The capital flows and returns for the month and quarter tell a risk-on story for global markets. This is not the case for the US where equity returns were at best flat and bonds showed negative returns in March. The dollar sold off for the month by slightly less than one percent as measured by the DXY dollar index. Even if we account for the dollar tailwind for international stocks, global equities did better than the US by well over 2% for March. Emerging markets have seen the best quarter in years with double-digit returns. Adjusting for the dollar would have placed international and emerging market bonds in-line with US bond returns.
We are a long way from the threat of a global slowdown based on trade wars. Similarly, we are a long way from the early Trump rally in US equities driven by bold tax reform and fiscal stimulus programs.

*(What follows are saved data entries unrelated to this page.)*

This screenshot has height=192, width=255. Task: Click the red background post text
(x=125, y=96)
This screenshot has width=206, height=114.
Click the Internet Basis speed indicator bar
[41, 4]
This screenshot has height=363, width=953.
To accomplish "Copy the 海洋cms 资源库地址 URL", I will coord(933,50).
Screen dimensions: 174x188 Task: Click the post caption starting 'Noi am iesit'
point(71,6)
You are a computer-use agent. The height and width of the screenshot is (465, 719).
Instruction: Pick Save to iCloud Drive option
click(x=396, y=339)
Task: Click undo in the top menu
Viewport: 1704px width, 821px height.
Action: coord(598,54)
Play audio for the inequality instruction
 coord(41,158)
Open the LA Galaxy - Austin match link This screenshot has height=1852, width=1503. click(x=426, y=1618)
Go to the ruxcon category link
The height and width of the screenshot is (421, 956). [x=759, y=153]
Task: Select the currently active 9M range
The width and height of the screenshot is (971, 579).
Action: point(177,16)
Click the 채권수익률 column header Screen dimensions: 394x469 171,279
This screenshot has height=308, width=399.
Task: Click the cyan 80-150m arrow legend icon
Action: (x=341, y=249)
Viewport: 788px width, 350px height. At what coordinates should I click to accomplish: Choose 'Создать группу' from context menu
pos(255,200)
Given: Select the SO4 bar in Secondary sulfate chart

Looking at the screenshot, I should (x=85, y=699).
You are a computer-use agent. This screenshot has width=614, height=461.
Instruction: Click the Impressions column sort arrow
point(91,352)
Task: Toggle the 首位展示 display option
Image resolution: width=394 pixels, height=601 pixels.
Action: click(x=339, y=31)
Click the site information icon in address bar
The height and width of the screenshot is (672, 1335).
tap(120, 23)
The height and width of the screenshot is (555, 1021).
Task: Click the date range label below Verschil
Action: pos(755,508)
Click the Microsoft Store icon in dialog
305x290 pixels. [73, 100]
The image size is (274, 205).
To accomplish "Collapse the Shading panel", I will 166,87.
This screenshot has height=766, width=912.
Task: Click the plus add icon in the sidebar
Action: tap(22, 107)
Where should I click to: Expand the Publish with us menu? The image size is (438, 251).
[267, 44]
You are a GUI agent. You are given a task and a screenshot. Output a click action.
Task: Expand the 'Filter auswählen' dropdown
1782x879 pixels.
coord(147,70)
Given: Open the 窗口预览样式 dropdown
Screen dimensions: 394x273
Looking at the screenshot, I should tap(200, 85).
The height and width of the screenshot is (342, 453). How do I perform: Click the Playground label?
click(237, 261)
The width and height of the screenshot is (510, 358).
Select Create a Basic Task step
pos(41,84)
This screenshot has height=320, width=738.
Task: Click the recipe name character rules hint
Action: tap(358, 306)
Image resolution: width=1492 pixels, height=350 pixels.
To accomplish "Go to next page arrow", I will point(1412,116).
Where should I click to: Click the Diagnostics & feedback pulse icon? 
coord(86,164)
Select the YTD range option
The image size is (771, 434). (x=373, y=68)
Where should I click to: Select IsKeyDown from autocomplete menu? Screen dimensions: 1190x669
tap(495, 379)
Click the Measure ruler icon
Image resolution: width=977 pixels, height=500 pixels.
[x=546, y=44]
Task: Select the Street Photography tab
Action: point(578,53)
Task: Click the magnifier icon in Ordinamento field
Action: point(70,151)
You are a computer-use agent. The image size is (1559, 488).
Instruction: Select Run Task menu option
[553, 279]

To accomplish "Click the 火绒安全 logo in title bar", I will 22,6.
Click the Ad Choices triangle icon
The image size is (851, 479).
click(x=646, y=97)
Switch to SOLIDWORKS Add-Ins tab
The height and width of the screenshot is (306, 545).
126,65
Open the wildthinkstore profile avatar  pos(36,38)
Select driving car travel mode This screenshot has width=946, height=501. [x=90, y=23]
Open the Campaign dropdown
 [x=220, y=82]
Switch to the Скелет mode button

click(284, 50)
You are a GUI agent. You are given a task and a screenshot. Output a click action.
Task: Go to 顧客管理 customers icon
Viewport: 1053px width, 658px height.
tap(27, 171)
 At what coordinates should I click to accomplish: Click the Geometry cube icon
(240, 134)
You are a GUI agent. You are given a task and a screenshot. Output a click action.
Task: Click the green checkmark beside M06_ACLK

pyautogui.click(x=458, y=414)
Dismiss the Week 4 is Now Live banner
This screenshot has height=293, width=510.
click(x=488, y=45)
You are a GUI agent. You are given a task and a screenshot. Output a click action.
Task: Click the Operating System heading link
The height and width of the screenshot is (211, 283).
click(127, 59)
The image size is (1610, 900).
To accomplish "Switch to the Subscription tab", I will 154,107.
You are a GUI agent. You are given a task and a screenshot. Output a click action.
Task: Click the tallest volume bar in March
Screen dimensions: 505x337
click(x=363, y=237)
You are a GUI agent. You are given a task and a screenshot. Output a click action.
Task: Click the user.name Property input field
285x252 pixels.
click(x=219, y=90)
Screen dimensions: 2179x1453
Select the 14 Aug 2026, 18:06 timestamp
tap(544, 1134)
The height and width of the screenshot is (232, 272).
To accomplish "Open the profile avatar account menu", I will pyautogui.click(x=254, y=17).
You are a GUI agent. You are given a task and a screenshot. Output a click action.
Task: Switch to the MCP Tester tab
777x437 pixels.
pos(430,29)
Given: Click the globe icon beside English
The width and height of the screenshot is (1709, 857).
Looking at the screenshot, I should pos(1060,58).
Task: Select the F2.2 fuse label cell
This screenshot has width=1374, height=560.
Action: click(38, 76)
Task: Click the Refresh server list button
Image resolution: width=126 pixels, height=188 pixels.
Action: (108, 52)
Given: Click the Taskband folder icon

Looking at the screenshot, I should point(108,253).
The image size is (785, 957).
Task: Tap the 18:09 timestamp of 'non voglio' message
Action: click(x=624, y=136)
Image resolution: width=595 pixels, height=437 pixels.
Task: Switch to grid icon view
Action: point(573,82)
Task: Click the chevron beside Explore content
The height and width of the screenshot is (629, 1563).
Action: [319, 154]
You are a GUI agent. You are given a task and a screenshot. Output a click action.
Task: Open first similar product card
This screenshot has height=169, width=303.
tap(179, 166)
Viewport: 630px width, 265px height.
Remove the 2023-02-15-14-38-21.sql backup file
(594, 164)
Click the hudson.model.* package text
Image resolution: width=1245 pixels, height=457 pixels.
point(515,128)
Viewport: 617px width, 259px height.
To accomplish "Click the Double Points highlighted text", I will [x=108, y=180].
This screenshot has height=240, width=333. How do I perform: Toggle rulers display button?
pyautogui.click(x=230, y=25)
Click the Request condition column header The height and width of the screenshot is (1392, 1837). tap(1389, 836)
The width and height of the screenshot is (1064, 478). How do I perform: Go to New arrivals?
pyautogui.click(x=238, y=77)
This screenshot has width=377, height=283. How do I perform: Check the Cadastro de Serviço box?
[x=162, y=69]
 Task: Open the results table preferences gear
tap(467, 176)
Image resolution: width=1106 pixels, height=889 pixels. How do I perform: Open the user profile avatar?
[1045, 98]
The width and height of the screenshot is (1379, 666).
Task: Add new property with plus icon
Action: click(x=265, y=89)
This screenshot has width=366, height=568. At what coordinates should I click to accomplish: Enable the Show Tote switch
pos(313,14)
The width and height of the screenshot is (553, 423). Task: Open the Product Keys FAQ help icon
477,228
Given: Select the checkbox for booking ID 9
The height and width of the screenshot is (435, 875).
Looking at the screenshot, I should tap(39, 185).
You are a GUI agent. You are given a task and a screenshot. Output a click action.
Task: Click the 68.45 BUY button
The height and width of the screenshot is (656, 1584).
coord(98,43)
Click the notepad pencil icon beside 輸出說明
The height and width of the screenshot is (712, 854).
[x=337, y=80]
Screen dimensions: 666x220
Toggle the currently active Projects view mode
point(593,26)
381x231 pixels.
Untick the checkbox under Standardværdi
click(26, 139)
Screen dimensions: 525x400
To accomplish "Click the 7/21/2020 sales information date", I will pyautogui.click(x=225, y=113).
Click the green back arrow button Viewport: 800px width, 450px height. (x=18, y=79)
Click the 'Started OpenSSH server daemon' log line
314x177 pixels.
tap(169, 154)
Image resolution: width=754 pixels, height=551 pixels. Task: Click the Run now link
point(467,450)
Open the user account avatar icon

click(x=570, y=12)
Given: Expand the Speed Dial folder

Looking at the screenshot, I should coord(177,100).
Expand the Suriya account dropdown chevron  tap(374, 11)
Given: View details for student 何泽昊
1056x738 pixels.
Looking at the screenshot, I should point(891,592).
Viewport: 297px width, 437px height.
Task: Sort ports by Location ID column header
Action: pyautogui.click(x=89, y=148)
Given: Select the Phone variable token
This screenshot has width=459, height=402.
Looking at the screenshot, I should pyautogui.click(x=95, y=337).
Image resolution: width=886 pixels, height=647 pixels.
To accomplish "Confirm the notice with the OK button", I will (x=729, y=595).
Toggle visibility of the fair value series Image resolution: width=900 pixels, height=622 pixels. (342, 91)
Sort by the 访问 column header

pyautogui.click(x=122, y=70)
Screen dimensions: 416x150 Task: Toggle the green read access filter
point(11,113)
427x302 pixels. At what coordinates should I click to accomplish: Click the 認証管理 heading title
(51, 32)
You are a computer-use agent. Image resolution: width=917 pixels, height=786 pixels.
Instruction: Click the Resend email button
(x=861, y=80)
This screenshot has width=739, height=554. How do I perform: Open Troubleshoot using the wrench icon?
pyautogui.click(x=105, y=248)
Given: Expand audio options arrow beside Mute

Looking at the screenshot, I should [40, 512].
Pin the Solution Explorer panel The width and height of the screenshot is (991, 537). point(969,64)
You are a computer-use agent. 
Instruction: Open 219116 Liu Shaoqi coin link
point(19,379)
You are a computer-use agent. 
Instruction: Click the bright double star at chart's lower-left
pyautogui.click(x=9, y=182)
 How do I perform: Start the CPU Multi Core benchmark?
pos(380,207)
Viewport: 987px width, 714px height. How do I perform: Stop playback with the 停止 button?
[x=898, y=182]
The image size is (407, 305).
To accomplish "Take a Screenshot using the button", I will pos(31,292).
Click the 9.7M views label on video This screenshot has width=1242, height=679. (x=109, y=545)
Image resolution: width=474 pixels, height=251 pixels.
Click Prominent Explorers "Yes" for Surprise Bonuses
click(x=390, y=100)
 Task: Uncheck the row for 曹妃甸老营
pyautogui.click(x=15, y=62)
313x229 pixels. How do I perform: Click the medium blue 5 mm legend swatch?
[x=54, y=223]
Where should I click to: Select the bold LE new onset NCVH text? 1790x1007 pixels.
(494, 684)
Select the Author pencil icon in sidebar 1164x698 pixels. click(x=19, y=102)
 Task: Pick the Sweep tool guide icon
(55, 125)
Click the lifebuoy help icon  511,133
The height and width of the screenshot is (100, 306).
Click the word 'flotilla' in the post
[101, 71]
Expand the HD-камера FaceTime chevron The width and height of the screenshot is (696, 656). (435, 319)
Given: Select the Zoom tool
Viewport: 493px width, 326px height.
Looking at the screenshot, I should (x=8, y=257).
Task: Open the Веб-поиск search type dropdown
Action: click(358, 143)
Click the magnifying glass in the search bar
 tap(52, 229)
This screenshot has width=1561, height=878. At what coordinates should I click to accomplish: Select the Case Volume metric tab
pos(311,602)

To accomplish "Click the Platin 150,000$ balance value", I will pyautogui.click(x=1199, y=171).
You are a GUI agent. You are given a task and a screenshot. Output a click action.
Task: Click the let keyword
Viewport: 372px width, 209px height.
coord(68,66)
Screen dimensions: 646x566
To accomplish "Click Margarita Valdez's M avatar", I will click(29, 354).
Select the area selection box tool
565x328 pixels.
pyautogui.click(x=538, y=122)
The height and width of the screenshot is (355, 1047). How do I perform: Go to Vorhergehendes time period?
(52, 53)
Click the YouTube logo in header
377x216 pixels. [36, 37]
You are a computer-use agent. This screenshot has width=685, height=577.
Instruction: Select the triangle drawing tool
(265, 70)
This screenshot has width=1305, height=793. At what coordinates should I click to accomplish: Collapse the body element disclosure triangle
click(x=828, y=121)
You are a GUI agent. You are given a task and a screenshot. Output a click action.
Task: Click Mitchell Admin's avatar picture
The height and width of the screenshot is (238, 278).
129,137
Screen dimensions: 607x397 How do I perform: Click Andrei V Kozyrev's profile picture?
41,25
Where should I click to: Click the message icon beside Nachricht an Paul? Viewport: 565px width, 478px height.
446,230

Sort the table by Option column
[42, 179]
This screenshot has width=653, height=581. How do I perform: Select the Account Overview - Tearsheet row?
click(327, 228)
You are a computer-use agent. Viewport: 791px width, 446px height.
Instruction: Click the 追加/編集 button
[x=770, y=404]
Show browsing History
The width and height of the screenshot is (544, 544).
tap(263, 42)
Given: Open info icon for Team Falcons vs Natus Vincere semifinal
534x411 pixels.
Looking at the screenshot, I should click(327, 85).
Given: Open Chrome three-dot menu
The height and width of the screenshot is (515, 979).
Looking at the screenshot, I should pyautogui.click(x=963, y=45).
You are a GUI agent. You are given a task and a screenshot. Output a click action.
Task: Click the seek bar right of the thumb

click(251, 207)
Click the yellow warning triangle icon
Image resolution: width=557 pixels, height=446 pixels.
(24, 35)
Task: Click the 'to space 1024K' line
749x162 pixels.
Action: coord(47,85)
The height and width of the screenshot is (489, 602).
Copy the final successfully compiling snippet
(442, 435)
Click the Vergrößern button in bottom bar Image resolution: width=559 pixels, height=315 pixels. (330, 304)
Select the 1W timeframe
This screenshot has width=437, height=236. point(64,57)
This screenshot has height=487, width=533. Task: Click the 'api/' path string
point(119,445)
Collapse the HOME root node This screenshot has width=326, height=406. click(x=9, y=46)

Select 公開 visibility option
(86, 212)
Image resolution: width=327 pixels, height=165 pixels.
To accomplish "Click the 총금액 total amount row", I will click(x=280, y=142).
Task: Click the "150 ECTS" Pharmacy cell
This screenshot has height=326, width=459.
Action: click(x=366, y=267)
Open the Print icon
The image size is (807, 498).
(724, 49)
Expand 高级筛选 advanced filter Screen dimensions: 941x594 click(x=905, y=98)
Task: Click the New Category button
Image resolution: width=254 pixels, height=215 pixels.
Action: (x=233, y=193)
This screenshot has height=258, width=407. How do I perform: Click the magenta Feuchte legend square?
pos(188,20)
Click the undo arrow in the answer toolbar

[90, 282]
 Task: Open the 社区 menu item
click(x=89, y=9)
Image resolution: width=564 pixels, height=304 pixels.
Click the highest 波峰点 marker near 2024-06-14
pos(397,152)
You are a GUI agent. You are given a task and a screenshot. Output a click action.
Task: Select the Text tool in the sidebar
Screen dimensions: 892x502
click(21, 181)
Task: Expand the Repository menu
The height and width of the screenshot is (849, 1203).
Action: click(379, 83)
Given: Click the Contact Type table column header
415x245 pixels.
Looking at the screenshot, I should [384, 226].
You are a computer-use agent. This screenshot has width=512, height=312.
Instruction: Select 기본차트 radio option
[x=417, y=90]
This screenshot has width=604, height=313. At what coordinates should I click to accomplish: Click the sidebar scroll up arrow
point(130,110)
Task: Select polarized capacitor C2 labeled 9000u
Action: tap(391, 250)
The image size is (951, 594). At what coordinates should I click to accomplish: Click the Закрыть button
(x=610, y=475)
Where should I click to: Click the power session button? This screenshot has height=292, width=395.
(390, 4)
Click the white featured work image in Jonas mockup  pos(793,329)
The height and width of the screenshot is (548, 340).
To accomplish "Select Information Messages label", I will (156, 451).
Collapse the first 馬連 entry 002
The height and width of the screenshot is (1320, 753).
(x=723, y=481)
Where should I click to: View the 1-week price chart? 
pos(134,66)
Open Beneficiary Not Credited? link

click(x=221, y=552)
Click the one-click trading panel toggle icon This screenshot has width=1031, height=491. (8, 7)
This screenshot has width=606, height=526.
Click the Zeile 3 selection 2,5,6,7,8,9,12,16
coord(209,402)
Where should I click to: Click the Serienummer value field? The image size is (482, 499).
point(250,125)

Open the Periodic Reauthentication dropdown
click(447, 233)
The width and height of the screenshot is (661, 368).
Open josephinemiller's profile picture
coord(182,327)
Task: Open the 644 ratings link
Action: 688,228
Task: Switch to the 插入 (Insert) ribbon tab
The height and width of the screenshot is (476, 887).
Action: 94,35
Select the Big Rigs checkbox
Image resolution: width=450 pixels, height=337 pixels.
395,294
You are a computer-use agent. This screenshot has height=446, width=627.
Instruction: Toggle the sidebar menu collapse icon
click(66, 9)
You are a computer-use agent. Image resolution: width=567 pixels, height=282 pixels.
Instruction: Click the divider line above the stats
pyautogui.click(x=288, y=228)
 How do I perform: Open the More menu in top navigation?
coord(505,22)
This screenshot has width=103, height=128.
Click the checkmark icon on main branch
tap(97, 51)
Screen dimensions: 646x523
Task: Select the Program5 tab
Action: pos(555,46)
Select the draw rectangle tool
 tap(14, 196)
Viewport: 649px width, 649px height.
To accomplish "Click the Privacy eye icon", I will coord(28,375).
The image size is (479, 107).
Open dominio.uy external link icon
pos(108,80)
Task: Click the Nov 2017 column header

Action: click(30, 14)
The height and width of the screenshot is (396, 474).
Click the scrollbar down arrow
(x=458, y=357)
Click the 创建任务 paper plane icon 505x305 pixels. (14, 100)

All tax reforms have always taken longer than expected and there is no special magic with the current Trump administration at moving an agenda. Similarly, we have seen the problems with moving "shovel-ready" projects through Congress. Spending programs such as infrastructure development take time to move through the legislative process. Hence, the euphoric sentiment in US stocks has been tempered and the value for non-US markets has taken on new life with the higher expectations for global growth.
Fixed income has fallen in-line with a higher global growth story, stronger inflation numbers, and a Fed that is tightening faster than expected earlier in the quarter. The numbers tell us that we are close to optimal targeting for unemployment and inflation. Inflation itself, as measured by the latest PCE inflation index numbers, is closing in or around 2% but does not seem to be in an overshoot mode. Hence, bonds have not seen a large sell-off in March and still showed positive returns for the quarter. The outlier on the downside has been commodities which sold-off in many key markets.